----- Available data -----
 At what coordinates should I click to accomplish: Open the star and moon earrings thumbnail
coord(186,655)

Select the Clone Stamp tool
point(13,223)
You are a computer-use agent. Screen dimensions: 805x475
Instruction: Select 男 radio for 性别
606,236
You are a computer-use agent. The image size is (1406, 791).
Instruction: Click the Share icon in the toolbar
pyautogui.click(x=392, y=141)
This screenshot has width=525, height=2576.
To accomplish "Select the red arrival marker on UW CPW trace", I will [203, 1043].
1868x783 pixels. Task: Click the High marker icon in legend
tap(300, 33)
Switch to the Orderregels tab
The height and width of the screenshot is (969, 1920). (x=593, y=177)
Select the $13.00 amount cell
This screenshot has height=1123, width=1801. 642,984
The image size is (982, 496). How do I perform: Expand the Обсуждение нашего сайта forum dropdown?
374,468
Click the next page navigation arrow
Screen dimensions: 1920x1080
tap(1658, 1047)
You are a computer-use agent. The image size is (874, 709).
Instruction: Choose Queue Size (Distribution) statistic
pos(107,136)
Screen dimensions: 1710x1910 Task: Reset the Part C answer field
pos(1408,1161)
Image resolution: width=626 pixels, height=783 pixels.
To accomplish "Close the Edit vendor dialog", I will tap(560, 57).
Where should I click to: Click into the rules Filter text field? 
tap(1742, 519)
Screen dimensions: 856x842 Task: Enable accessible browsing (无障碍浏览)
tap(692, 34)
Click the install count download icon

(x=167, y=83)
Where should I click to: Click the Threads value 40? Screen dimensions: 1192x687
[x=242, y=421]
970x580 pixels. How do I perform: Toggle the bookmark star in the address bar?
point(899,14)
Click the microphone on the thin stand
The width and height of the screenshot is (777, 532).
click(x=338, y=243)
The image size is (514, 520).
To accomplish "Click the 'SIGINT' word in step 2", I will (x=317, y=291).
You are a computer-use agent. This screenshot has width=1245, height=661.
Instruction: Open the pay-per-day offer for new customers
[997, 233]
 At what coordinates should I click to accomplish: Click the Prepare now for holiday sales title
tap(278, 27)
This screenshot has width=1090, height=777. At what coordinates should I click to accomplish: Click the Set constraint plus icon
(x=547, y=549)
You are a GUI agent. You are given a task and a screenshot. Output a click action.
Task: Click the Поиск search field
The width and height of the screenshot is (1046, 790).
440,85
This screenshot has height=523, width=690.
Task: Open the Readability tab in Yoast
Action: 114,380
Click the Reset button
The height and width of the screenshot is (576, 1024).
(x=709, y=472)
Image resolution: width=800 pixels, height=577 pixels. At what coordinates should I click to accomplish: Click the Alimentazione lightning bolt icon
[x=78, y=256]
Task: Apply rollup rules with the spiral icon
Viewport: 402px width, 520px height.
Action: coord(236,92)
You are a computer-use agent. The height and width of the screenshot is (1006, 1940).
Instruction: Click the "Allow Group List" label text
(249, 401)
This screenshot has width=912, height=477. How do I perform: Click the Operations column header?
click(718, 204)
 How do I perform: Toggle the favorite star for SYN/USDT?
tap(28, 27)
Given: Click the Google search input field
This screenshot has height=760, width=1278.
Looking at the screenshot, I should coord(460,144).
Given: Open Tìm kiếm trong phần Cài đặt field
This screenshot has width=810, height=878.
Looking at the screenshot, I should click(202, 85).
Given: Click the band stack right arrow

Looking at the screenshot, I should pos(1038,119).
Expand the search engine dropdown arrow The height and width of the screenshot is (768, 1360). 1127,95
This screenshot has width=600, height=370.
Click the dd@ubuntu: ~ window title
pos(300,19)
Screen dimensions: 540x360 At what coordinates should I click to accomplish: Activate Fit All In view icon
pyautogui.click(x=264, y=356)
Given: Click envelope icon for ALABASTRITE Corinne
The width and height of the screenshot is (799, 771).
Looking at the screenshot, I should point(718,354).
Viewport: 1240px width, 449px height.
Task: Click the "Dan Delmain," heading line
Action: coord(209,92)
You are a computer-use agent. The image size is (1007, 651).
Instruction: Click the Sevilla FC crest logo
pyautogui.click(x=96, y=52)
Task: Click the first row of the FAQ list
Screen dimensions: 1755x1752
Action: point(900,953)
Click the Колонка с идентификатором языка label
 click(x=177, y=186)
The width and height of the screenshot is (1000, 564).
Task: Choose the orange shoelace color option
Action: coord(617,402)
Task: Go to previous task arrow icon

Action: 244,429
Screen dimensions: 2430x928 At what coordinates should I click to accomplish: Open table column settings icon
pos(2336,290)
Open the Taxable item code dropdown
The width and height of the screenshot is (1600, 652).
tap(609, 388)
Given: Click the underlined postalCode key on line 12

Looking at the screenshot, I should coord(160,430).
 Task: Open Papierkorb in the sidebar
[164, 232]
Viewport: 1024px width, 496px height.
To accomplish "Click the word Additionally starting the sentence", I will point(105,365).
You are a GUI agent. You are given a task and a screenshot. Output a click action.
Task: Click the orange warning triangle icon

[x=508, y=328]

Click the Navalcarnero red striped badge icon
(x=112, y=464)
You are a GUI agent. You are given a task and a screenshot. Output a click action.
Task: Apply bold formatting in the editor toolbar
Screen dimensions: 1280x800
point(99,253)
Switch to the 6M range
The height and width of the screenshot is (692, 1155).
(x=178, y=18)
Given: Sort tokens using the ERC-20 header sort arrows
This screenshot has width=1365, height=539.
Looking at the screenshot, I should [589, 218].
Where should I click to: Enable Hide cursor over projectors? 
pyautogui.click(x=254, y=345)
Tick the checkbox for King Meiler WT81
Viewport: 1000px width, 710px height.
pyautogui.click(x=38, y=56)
-----
Action item: Could you please print the entire listing exactly?

Answer:
 At what coordinates should I click to accomplish: Open the star and moon earrings thumbnail
coord(186,655)

Select the Clone Stamp tool
point(13,223)
You are a computer-use agent. Screen dimensions: 805x475
Instruction: Select 男 radio for 性别
606,236
You are a computer-use agent. The image size is (1406, 791).
Instruction: Click the Share icon in the toolbar
pyautogui.click(x=392, y=141)
This screenshot has width=525, height=2576.
To accomplish "Select the red arrival marker on UW CPW trace", I will [203, 1043].
1868x783 pixels. Task: Click the High marker icon in legend
tap(300, 33)
Switch to the Orderregels tab
The height and width of the screenshot is (969, 1920). (x=593, y=177)
Select the $13.00 amount cell
This screenshot has height=1123, width=1801. 642,984
The image size is (982, 496). How do I perform: Expand the Обсуждение нашего сайта forum dropdown?
374,468
Click the next page navigation arrow
Screen dimensions: 1920x1080
tap(1658, 1047)
You are a computer-use agent. The image size is (874, 709).
Instruction: Choose Queue Size (Distribution) statistic
pos(107,136)
Screen dimensions: 1710x1910 Task: Reset the Part C answer field
pos(1408,1161)
Image resolution: width=626 pixels, height=783 pixels.
To accomplish "Close the Edit vendor dialog", I will tap(560, 57).
Where should I click to: Click into the rules Filter text field? 
tap(1742, 519)
Screen dimensions: 856x842 Task: Enable accessible browsing (无障碍浏览)
tap(692, 34)
Click the install count download icon

(x=167, y=83)
Where should I click to: Click the Threads value 40? Screen dimensions: 1192x687
[x=242, y=421]
970x580 pixels. How do I perform: Toggle the bookmark star in the address bar?
point(899,14)
Click the microphone on the thin stand
The width and height of the screenshot is (777, 532).
click(x=338, y=243)
The image size is (514, 520).
To accomplish "Click the 'SIGINT' word in step 2", I will (x=317, y=291).
You are a computer-use agent. This screenshot has width=1245, height=661.
Instruction: Open the pay-per-day offer for new customers
[997, 233]
 At what coordinates should I click to accomplish: Click the Prepare now for holiday sales title
tap(278, 27)
This screenshot has width=1090, height=777. At what coordinates should I click to accomplish: Click the Set constraint plus icon
(x=547, y=549)
You are a GUI agent. You are given a task and a screenshot. Output a click action.
Task: Click the Поиск search field
The width and height of the screenshot is (1046, 790).
440,85
This screenshot has height=523, width=690.
Task: Open the Readability tab in Yoast
Action: 114,380
Click the Reset button
The height and width of the screenshot is (576, 1024).
(x=709, y=472)
Image resolution: width=800 pixels, height=577 pixels. At what coordinates should I click to accomplish: Click the Alimentazione lightning bolt icon
[x=78, y=256]
Task: Apply rollup rules with the spiral icon
Viewport: 402px width, 520px height.
Action: coord(236,92)
You are a computer-use agent. The height and width of the screenshot is (1006, 1940).
Instruction: Click the "Allow Group List" label text
(249, 401)
This screenshot has width=912, height=477. How do I perform: Click the Operations column header?
click(718, 204)
 How do I perform: Toggle the favorite star for SYN/USDT?
tap(28, 27)
Given: Click the Google search input field
This screenshot has height=760, width=1278.
Looking at the screenshot, I should coord(460,144).
Given: Open Tìm kiếm trong phần Cài đặt field
This screenshot has width=810, height=878.
Looking at the screenshot, I should click(202, 85).
Given: Click the band stack right arrow

Looking at the screenshot, I should pos(1038,119).
Expand the search engine dropdown arrow The height and width of the screenshot is (768, 1360). 1127,95
This screenshot has width=600, height=370.
Click the dd@ubuntu: ~ window title
pos(300,19)
Screen dimensions: 540x360 At what coordinates should I click to accomplish: Activate Fit All In view icon
pyautogui.click(x=264, y=356)
Given: Click envelope icon for ALABASTRITE Corinne
The width and height of the screenshot is (799, 771).
Looking at the screenshot, I should point(718,354).
Viewport: 1240px width, 449px height.
Task: Click the "Dan Delmain," heading line
Action: coord(209,92)
You are a computer-use agent. The image size is (1007, 651).
Instruction: Click the Sevilla FC crest logo
pyautogui.click(x=96, y=52)
Task: Click the first row of the FAQ list
Screen dimensions: 1755x1752
Action: point(900,953)
Click the Колонка с идентификатором языка label
 click(x=177, y=186)
The width and height of the screenshot is (1000, 564).
Task: Choose the orange shoelace color option
Action: coord(617,402)
Task: Go to previous task arrow icon

Action: 244,429
Screen dimensions: 2430x928 At what coordinates should I click to accomplish: Open table column settings icon
pos(2336,290)
Open the Taxable item code dropdown
The width and height of the screenshot is (1600, 652).
tap(609, 388)
Given: Click the underlined postalCode key on line 12

Looking at the screenshot, I should coord(160,430).
 Task: Open Papierkorb in the sidebar
[164, 232]
Viewport: 1024px width, 496px height.
To accomplish "Click the word Additionally starting the sentence", I will point(105,365).
You are a GUI agent. You are given a task and a screenshot. Output a click action.
Task: Click the orange warning triangle icon

[x=508, y=328]

Click the Navalcarnero red striped badge icon
(x=112, y=464)
You are a GUI agent. You are given a task and a screenshot. Output a click action.
Task: Apply bold formatting in the editor toolbar
Screen dimensions: 1280x800
point(99,253)
Switch to the 6M range
The height and width of the screenshot is (692, 1155).
(x=178, y=18)
Given: Sort tokens using the ERC-20 header sort arrows
This screenshot has width=1365, height=539.
Looking at the screenshot, I should [589, 218].
Where should I click to: Enable Hide cursor over projectors? 
pyautogui.click(x=254, y=345)
Tick the checkbox for King Meiler WT81
Viewport: 1000px width, 710px height.
pyautogui.click(x=38, y=56)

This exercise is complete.